Почему эта реакция на недостаточное количество пищи так тщательно сохранялась эволюцией? Самая популярная идея основана на теории одноразовой сомы и сосредоточена на том, как животные взвешивают конкурирующие энергетические потребности соматического поддержания и размножения. Если вы ограничены в количестве калорий и можете выбрать только одну задачу, поддержание тела – очевидный вариант. Вместо того чтобы тратить свой бюджет калорий, производя на свет потомство в последний раз в отчаянии, вы можете жить, чтобы протянуть еще один день. И это также означает, что ваши новорожденные дети не появятся на свет во время голода и не умрут быстро сами. Таким образом, эволюция выбрала животных, выделяющих больше ресурсов на тщательное поддержание тела в трудные времена, замедляя постепенное разрушение, которое является процессом старения. Когда пищи снова много, размножение становится приоритетной задачей и старение возвращается к первоначальному темпу.
Мы познакомимся с некоторыми из молекулярных протагонистов[19] позже в книге. Они варьируют от инсулина, о котором вы, возможно, слышали как о гормоне, поддерживающем уровень сахара в крови и производство или воздействие которого нарушается при диабете, до более экзотических, о которых вы могли и не слышать, таких как mTOR. Наличие лечения, надежно замедляющего скорость старения, также помогло осветить его процессы, указав на биологические изменения, которые протекают медленнее под его влиянием. Если бы не бесчисленные голодные мыши, мухи и черви в лабораториях по всему миру, мы бы знали о старении гораздо меньше, чем сейчас.
Что бы еще ни показали эксперименты с ПО, они ясно говорят нам, что старение – это не какой-то неизбежный, неизменный, непреклонный процесс. Скорость старения животного можно изменить (возможно, обманчиво) простым вмешательством. Почему это не привело к биогеронтологической революции до сих пор – вопрос научный. ПО наряду со многими другими потенциальными методами лечения, о которых мы поговорим в этой книге, дает неопровержимое доказательство того, что старением можно управлять. Мы должны ценить пищевое ограничение за то, что оно помогает нам с крысами – олицетворением антивозрастной медицины.
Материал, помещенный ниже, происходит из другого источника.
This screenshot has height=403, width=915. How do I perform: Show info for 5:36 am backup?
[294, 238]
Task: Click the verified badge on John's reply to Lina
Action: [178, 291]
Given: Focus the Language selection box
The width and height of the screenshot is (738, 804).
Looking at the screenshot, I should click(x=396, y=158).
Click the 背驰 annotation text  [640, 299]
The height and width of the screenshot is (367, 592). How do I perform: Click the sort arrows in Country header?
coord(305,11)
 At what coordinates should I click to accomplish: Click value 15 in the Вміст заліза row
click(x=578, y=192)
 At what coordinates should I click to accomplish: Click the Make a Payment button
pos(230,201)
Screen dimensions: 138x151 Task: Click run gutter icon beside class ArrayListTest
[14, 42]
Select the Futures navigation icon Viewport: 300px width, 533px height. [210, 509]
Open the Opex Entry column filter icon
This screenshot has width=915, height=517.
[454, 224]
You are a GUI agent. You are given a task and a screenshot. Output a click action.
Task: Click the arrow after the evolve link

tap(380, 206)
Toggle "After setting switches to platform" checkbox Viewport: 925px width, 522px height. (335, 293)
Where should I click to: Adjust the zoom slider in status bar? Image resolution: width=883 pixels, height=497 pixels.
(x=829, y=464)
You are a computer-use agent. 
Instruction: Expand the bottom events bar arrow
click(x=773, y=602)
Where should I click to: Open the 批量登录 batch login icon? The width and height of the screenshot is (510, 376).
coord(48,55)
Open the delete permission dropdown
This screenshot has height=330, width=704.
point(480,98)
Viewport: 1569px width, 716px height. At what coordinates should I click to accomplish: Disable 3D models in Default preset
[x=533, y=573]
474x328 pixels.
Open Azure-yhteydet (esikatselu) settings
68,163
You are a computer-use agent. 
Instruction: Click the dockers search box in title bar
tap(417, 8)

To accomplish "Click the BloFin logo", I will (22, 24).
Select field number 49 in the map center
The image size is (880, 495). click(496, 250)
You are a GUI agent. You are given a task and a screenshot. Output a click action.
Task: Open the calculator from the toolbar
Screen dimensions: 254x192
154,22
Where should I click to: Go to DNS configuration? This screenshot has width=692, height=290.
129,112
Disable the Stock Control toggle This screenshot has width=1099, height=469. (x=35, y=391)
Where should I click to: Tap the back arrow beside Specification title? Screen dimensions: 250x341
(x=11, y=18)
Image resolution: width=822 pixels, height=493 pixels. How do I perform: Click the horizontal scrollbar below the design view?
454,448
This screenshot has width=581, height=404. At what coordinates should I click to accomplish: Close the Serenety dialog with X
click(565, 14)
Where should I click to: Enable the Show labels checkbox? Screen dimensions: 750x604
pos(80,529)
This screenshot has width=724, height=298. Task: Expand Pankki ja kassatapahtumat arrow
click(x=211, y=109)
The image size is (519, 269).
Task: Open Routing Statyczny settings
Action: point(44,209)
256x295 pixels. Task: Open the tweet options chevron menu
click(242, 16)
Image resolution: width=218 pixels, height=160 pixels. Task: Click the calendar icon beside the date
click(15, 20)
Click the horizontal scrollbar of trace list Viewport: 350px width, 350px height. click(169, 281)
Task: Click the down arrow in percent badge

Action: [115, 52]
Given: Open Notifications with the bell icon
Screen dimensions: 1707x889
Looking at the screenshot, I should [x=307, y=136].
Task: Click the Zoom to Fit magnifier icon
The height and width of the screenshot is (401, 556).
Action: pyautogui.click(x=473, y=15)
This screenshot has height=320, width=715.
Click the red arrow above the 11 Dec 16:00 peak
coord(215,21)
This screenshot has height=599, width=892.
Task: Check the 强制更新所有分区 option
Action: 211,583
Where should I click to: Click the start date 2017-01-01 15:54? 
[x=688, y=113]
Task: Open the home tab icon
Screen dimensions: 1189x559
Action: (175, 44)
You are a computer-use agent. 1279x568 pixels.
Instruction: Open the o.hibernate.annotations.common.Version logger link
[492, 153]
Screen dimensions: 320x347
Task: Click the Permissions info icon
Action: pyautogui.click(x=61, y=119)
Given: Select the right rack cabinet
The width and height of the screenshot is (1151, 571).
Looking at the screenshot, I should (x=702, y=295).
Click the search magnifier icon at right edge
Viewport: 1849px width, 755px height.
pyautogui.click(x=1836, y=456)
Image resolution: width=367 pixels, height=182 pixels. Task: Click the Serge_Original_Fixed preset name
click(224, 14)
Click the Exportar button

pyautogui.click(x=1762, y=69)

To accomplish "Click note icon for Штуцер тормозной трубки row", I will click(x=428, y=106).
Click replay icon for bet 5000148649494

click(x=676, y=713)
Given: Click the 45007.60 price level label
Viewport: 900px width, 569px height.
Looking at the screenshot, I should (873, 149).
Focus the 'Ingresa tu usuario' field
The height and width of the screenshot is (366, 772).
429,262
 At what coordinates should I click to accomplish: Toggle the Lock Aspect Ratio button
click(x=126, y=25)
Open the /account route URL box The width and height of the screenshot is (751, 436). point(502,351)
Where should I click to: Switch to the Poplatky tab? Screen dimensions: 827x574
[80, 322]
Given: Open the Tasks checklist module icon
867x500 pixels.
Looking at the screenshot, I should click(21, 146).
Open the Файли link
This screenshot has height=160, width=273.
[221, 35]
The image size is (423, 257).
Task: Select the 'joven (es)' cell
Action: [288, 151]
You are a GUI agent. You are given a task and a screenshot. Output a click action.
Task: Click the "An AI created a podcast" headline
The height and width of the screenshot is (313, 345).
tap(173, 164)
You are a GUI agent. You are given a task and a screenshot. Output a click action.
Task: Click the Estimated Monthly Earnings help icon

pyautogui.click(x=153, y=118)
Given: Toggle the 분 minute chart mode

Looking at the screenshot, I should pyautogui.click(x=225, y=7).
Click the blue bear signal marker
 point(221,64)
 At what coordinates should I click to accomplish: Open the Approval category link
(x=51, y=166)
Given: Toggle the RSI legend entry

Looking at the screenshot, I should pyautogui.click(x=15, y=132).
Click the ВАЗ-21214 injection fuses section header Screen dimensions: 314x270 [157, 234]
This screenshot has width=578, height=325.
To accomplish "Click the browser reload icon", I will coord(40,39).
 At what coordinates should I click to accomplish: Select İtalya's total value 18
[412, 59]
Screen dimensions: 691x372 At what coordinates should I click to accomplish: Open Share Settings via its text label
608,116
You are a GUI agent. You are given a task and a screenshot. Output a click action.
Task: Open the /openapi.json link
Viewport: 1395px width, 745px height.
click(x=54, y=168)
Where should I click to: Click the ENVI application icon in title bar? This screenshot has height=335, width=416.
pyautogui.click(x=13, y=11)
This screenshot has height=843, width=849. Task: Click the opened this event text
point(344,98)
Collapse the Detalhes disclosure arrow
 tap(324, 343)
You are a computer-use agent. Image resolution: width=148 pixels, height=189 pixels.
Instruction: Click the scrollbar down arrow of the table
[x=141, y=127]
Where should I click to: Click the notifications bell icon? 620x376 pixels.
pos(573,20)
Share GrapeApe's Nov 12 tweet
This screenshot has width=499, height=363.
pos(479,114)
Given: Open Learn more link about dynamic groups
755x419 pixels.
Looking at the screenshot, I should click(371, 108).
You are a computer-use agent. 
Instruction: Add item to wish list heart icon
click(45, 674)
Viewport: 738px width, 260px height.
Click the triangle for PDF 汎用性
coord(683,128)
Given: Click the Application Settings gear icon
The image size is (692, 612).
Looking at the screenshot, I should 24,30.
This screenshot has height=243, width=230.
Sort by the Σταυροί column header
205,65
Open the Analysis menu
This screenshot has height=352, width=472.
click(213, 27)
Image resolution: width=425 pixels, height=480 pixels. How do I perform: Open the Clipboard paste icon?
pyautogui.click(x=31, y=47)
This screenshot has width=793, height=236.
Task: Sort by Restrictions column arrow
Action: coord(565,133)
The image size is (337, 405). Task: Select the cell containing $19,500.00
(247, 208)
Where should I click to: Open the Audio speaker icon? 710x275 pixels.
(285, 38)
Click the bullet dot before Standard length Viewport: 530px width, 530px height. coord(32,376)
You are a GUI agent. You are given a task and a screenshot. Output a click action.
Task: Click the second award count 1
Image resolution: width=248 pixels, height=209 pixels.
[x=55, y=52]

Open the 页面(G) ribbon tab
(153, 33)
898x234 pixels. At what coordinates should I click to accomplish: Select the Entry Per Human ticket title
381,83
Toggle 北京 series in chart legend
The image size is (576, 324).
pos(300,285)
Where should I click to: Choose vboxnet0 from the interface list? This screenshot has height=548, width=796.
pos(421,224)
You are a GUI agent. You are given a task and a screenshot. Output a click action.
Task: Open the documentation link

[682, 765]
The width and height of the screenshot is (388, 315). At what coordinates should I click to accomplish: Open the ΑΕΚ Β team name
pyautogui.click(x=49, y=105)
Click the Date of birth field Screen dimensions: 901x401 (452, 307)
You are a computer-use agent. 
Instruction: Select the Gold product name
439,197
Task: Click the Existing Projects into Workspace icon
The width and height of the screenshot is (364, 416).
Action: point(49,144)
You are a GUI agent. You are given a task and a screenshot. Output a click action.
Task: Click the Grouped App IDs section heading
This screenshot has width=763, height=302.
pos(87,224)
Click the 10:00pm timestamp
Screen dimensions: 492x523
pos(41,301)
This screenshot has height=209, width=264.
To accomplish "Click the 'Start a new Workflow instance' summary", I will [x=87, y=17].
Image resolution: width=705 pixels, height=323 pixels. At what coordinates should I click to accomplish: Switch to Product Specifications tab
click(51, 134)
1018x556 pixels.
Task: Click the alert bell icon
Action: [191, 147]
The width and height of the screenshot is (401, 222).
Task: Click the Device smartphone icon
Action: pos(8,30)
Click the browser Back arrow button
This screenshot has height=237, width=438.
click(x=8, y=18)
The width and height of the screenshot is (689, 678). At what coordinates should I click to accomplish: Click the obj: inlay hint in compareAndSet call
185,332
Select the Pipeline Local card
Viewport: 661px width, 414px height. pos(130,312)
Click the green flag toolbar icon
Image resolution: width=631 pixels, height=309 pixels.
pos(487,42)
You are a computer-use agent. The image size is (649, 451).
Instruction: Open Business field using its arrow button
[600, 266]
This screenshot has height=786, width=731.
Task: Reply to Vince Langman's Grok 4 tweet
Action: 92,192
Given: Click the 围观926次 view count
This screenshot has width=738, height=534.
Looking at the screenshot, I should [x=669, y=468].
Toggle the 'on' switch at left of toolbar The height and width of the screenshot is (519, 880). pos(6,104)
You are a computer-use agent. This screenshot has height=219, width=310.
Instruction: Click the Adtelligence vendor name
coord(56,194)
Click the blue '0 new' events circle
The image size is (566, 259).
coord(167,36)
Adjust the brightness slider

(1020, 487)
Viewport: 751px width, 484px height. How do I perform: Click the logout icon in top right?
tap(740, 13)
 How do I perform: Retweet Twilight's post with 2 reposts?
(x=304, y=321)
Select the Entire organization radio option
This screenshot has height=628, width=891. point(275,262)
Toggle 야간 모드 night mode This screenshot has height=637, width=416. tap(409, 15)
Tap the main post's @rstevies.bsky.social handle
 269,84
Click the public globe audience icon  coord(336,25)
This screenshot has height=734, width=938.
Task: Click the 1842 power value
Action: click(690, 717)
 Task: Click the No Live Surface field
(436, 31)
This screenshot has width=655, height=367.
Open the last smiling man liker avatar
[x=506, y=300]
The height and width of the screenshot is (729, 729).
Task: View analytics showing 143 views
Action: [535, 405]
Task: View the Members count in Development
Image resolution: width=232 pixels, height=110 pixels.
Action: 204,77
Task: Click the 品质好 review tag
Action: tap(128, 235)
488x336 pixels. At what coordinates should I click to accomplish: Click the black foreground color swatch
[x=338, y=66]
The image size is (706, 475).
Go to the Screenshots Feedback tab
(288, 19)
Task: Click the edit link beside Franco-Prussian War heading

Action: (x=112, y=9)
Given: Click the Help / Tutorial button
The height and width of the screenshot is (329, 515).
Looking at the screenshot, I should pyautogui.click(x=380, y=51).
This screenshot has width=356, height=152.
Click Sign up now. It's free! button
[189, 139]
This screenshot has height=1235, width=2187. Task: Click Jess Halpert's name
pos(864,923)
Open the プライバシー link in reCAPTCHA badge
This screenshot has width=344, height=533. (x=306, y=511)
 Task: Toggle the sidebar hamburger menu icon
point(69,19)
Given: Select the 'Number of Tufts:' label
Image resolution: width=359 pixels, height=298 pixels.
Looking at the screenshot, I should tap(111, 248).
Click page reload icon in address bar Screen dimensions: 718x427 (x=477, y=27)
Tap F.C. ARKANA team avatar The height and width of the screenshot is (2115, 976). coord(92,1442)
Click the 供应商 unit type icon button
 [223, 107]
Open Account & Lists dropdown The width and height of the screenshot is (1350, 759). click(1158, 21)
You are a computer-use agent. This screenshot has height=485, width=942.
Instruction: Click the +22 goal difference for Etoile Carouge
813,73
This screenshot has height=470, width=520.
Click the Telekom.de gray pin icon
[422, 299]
Оставалась одна проблема: ПО показали нам, что старением можно управлять без необходимости ждать, пока ваши потомки эволюционируют в какой-то другой, более медленно стареющий вид, но понять это было все еще нелегко. Старение все еще страдало от своего образа как непостижимо сложного процесса изнашивания организма. Тот факт, что вы можете заставить животных стареть медленнее, не сильно уменьшает эту сложность и не позволяет предположить, что его лечение более правдоподобно. Ограничение рациона сыграло решающую роль в развитии биогеронтологии, но прежде чем она сможет утвердиться как самостоятельная научная дисциплина, потребуется еще один прорыв.
Одна из самых важных историй в биологии старения начинается в довольно зловещем месте: в компостной куче в Бристоле, Великобритания, в 1951 году. В грязи копошилась популяция нематод, которые, возможно, являются наиболее значимым организмом биогеронтологии, ответственным за превращение этой области в серьезную научную дисциплину. Без этих червей из Старого Света мы могли бы на десятилетия отстать от того, что имеем сегодня.